= Page extract =
A Complete Redken Shades EQ Color Chart Guide

A flat lay of the Redken Shades EQ color chart with salon tools, illustrating a guide for hair colorists.

I still remember the first time I stood in front of a full Redken Shades EQ color rack, probably back in 2005. I felt like a pilot staring at a cockpit full of unlabeled switches. All those numbers, all those letters… 09V, 07NB, 06ABn. It was overwhelming. I just wanted to tone some brassy highlights, not solve the Da Vinci Code.

My breakthrough came not from a textbook, but from a simple color wheel and a mentor who told me, “Silas, stop memorizing shades. Start understanding relationships.” He taught me that every letter on those bottles was just a direct answer to an unwanted color. That simple shift in perspective changed everything.

= Dataset rows =
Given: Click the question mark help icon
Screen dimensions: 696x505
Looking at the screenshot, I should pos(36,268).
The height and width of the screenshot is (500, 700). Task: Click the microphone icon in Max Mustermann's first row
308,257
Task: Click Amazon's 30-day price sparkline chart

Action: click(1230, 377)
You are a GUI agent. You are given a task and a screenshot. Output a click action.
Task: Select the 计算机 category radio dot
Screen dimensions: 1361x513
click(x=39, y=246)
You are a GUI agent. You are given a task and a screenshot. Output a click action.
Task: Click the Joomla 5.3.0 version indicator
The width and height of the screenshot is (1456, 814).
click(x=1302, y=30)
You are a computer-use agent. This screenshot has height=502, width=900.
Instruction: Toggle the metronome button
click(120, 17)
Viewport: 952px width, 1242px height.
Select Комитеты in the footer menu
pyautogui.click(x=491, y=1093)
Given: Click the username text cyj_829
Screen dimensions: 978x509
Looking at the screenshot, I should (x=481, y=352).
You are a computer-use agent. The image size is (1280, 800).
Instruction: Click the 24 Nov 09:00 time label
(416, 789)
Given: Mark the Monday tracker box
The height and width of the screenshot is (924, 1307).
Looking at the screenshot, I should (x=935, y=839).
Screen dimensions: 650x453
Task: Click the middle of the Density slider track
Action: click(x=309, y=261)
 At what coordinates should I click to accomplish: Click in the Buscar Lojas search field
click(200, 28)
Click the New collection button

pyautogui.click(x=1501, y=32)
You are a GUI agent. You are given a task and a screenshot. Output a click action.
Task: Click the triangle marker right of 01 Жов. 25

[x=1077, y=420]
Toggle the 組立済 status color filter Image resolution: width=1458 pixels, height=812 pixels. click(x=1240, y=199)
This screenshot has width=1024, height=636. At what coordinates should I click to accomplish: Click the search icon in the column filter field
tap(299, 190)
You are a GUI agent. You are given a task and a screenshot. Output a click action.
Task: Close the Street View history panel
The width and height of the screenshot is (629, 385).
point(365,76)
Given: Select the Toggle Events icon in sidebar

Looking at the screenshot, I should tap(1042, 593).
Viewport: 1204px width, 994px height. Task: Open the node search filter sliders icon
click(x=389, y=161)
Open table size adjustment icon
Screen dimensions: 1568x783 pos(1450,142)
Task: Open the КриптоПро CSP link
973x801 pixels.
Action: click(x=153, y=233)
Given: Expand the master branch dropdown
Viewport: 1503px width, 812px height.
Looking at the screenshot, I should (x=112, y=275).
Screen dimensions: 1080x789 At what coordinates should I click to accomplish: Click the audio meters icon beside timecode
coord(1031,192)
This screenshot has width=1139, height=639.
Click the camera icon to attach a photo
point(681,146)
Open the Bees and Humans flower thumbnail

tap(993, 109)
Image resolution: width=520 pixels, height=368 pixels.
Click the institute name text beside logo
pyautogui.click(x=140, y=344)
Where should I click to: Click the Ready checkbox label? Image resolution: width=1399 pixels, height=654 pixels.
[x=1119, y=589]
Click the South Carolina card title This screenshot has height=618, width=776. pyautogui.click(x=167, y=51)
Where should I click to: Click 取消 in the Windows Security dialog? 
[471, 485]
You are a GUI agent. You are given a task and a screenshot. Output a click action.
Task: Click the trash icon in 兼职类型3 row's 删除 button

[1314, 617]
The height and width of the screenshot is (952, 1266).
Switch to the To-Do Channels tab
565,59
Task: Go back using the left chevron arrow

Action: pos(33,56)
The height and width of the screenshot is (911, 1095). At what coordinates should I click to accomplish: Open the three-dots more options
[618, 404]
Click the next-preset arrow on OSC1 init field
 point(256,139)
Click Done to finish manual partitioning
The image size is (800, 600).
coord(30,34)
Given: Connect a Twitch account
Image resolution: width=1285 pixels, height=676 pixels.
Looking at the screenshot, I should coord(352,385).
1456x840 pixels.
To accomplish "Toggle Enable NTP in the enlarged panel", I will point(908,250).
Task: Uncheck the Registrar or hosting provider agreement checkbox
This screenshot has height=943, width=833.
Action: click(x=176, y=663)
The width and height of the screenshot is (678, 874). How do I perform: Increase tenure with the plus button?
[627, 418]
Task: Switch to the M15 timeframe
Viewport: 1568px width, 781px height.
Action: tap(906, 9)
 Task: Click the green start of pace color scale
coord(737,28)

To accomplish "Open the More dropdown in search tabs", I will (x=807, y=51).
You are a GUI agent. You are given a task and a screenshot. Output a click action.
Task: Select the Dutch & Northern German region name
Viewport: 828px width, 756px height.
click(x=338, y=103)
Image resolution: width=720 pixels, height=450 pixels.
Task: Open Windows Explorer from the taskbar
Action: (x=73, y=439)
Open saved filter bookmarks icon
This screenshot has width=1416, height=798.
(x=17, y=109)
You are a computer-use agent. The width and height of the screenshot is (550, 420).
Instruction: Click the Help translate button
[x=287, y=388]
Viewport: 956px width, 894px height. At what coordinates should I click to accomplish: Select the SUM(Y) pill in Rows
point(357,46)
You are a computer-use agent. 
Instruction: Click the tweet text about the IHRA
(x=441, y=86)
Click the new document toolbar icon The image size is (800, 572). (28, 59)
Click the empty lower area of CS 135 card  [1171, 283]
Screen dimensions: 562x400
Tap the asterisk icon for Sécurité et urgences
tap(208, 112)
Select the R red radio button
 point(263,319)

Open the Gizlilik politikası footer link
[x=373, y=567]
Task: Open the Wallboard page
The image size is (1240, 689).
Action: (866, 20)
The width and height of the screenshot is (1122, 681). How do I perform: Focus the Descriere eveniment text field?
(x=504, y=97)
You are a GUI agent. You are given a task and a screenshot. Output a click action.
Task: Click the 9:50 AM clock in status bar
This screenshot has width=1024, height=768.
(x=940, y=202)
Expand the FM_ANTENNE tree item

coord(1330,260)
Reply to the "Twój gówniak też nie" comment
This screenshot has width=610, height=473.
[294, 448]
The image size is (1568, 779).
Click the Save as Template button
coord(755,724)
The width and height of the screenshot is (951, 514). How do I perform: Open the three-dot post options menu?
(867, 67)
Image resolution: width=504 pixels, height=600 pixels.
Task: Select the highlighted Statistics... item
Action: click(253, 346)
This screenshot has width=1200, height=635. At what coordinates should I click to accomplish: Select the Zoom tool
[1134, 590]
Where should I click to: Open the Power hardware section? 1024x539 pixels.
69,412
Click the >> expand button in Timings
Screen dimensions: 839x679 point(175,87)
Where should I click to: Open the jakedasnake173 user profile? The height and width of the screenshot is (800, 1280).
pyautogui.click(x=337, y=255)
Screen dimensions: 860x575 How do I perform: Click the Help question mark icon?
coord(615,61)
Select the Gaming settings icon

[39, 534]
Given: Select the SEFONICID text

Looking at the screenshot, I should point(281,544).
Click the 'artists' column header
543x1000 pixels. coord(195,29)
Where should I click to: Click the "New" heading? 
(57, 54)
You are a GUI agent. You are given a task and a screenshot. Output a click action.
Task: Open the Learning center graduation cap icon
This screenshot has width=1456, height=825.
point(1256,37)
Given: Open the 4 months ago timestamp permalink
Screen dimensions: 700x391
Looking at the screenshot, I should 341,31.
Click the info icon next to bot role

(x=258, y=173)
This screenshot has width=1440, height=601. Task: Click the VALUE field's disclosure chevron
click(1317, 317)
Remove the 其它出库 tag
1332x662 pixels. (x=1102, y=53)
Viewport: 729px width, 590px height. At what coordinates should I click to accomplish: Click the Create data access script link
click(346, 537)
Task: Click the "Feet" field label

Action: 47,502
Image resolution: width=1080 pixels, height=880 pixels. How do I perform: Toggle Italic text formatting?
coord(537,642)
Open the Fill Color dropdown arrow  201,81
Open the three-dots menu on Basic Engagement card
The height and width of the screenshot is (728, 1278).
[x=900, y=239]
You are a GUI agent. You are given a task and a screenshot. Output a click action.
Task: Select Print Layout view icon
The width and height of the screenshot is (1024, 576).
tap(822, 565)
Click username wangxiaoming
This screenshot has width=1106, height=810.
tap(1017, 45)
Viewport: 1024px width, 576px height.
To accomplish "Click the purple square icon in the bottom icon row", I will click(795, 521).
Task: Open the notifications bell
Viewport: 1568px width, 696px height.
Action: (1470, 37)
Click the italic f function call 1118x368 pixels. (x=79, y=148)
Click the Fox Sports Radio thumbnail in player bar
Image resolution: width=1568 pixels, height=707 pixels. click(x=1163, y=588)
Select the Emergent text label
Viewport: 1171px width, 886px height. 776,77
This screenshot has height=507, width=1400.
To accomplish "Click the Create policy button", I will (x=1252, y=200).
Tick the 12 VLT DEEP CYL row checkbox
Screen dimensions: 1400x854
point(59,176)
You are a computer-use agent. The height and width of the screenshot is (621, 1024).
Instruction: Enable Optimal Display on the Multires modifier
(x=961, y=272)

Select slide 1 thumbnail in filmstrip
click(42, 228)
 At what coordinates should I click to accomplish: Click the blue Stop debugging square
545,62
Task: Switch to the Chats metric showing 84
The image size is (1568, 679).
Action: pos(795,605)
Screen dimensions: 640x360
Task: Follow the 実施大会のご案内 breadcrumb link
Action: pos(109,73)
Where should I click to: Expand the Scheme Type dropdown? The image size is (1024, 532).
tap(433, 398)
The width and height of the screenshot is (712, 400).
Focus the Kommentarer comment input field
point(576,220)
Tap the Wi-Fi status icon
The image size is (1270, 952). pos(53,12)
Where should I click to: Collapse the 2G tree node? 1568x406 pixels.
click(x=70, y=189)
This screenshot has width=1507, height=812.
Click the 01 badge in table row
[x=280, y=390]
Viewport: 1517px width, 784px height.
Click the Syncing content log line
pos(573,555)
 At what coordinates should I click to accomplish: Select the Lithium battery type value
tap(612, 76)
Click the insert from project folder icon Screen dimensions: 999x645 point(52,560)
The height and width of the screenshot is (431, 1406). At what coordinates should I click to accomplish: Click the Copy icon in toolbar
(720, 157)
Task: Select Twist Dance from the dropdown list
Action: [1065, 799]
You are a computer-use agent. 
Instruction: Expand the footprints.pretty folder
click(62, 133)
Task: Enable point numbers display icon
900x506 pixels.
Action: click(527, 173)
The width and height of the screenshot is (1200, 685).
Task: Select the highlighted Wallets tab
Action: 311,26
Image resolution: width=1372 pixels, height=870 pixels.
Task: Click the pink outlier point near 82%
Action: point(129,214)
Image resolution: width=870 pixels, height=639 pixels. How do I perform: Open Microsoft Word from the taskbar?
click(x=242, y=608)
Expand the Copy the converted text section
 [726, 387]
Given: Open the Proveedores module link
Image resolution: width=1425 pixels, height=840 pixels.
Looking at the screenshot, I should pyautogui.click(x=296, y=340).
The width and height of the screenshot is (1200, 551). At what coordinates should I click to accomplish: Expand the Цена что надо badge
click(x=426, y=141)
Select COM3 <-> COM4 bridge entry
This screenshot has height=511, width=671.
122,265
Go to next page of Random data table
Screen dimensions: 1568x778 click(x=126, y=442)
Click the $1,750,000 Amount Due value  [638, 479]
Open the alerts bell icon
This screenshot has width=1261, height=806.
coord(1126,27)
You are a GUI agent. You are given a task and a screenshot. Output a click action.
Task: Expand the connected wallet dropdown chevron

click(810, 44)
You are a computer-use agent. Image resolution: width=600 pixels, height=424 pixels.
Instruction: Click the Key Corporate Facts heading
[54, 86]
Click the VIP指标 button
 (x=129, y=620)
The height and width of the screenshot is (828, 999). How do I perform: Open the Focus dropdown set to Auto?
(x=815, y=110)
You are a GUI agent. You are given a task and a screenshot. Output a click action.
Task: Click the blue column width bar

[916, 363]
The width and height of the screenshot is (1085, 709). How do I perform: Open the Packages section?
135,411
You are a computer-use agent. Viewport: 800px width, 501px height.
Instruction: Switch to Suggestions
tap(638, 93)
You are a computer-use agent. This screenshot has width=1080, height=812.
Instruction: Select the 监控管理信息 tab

= Given task 1 =
List every shade code that the Shades EQ color chart guide mentions by name.
= Given task 2 =
Pick up the Shades EQ color chart guide after its final sentence and write what comes next.

= Task response 1 =
09V, 07NB, 06ABn

= Task response 2 =
This guide is the culmination of 20 years of working with, and loving, this iconic color line. I’m going to break down that seemingly complex chart for you, piece by piece. Forget the confusion. By the time you’re done reading, you’ll be able to look at any head of hair and confidently select the perfect Shades EQ formula to achieve a beautiful, predictable result every single time.

What Exactly Is Redken Shades EQ Gloss?

Before we dissect the chart, let’s quickly cover what makes Shades EQ so special. Think of it as the ultimate multi-tool for hair colorists. It’s not a traditional permanent color that lifts and deposits aggressively. Instead, it’s a demi-permanent, acidic liquid gloss.

What does “acidic” mean for hair? It means it has a pH similar to the hair’s natural state. This is key because it ensures the hair’s cuticle remains closed and protected during the service. The result isn’t just color; it’s intense shine and conditioning with zero lift to the natural pigment. It’s the perfect tool for toning, glossing, refreshing, and color-correcting without causing damage.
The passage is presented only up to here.